What Types of Audio/Video Recordings Are Available As Discovery In A DUI Case?
Most police officers throughout California have an MVARS, which is a camera that will typically start recording once the officer turns on their lights to conduct a traffic stop. The camera is also capable of providing a recording of what occurred in the minute preceding the stop. Officers have the ability to turn on the camera at any time and are supposed to leave the camera on during the course of a stop. Audio and video recordings of a stop or of the officer conducting field sobriety tests are very helpful to us. However, officers often move detainees out of view of the camera, and despite having the option to, they will not move the angle of the camera to ensure that footage is captured.
Most non-CHP officers, sheriffs, PDs, and local officers have body cameras attached to their chests. These cameras can provide audio and video recordings of an interaction that an officer has with a suspect. Unfortunately, many officers turn off their body cameras, despite the fact that they are not supposed to. In some cases, a CAD recording or record of police communication between officers and dispatch will be useful to us. We can obtain a printed version of the audio, which allows us to determine when a 911 call occurred and what exactly was reported. In all cases, we ask for these forms of evidence.
Can Video Or Audio Evidence Ever Be Inadmissible Or Suppressed In A DUI Case?

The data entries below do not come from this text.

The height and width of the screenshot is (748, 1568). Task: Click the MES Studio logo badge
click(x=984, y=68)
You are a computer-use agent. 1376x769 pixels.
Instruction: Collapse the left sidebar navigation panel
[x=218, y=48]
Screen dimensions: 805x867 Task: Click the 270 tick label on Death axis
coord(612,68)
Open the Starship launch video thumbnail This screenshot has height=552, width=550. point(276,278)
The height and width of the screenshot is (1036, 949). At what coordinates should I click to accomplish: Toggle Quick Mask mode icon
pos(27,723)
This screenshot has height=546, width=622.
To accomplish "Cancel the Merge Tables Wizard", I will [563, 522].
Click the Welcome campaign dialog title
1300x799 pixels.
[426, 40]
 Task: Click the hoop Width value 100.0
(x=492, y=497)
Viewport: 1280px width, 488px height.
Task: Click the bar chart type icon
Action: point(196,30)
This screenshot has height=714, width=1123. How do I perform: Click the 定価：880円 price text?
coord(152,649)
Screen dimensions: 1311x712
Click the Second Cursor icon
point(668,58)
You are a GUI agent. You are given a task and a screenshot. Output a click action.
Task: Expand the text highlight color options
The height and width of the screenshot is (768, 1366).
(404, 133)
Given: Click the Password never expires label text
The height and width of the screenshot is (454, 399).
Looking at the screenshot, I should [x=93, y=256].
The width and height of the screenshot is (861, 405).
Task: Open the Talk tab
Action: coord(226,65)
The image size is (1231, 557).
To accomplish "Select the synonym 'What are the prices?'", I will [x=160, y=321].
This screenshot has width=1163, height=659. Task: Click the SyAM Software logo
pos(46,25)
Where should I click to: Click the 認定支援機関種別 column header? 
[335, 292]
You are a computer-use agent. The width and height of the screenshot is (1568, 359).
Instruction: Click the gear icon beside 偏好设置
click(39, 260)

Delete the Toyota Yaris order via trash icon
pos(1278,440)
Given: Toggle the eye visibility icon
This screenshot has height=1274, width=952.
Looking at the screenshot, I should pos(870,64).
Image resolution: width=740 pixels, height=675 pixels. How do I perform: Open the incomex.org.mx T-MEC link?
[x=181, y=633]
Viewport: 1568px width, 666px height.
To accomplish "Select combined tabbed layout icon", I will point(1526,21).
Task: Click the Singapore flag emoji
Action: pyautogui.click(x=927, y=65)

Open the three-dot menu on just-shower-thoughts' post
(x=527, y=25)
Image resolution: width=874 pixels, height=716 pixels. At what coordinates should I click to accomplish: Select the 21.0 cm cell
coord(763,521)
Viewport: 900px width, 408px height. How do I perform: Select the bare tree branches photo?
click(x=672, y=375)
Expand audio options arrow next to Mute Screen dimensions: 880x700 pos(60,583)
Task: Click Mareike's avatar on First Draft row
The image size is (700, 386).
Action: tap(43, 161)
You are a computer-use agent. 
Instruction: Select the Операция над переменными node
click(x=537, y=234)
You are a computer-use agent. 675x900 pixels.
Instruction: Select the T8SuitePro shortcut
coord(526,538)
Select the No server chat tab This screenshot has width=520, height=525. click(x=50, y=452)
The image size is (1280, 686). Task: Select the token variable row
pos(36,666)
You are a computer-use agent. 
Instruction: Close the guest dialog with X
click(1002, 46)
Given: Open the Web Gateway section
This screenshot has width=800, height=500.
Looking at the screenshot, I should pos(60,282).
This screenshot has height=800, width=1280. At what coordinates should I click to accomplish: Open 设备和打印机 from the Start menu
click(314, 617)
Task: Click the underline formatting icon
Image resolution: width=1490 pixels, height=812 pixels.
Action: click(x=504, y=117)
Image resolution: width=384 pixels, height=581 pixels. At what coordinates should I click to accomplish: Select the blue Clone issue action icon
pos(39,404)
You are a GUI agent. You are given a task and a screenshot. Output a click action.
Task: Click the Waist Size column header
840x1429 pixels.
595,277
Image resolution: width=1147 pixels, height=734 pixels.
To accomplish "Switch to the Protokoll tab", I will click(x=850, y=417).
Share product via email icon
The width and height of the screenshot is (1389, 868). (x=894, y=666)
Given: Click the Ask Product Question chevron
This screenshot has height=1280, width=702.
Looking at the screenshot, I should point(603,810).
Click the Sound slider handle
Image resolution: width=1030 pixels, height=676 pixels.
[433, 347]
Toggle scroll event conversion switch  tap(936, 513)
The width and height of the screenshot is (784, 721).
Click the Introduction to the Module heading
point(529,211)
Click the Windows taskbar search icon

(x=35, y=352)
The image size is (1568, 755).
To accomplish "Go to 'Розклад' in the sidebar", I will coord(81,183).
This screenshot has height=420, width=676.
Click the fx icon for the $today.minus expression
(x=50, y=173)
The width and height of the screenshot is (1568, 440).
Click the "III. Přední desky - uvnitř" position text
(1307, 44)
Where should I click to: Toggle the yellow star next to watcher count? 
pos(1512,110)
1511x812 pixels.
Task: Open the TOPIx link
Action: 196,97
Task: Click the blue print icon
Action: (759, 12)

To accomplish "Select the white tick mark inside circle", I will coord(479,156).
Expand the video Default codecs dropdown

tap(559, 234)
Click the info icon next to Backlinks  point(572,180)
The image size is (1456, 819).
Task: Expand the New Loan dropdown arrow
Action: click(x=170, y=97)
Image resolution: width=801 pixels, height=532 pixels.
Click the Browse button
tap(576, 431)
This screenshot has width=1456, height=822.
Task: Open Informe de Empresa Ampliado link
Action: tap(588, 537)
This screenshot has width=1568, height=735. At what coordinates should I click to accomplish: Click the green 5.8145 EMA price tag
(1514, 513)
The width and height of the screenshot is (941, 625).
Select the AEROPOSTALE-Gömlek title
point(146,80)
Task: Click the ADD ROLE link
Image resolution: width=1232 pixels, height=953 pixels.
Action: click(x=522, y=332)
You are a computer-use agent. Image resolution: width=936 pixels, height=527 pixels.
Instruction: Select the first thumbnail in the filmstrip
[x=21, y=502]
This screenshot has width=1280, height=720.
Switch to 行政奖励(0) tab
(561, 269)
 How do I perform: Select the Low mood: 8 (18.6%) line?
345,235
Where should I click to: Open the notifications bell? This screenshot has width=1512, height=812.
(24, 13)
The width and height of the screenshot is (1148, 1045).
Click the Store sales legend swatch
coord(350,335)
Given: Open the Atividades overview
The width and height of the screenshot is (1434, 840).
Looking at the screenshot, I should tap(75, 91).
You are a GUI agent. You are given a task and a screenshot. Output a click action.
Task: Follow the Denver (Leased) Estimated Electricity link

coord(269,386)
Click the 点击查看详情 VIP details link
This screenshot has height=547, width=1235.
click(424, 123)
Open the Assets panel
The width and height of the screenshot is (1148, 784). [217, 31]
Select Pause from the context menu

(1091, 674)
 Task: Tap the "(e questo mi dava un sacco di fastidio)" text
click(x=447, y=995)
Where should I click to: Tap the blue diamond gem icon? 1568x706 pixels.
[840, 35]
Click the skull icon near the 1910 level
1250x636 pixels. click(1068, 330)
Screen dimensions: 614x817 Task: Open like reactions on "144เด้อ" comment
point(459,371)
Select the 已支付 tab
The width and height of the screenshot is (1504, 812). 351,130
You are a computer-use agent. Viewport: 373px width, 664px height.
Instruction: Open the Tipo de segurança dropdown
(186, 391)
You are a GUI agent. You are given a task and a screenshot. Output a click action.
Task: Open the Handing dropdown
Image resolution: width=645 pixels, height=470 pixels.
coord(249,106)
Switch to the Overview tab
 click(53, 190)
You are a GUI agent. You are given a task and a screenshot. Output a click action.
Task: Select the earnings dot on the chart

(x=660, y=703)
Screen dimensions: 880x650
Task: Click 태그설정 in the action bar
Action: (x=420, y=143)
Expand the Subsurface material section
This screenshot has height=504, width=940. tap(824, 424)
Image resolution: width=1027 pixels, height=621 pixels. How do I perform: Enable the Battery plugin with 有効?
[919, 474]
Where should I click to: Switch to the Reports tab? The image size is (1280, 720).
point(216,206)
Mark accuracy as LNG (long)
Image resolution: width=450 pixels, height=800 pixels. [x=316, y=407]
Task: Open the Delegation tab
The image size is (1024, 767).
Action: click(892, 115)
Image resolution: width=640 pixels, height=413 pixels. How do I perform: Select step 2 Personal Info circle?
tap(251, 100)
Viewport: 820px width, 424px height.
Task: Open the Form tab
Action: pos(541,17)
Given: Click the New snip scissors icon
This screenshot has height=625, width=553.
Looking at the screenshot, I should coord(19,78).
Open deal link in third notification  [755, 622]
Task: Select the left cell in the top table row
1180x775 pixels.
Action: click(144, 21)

Video or audio evidence can be suppressed in a DUI case through a suppression motion. This is a motion that we would file if we wanted to argue that the stop and/or investigation was conducted illegally and that the evidence gathered from it should therefore, be suppressed. For example, if we were able to show that an officer decided to conduct a traffic stop based only on a driver having touched the lane line a couple of times, then we may be able to argue that the reason for the initial stop was insufficient. If we were to be successful in arguing this, then any evidence collected during the stop would be inadmissible in court.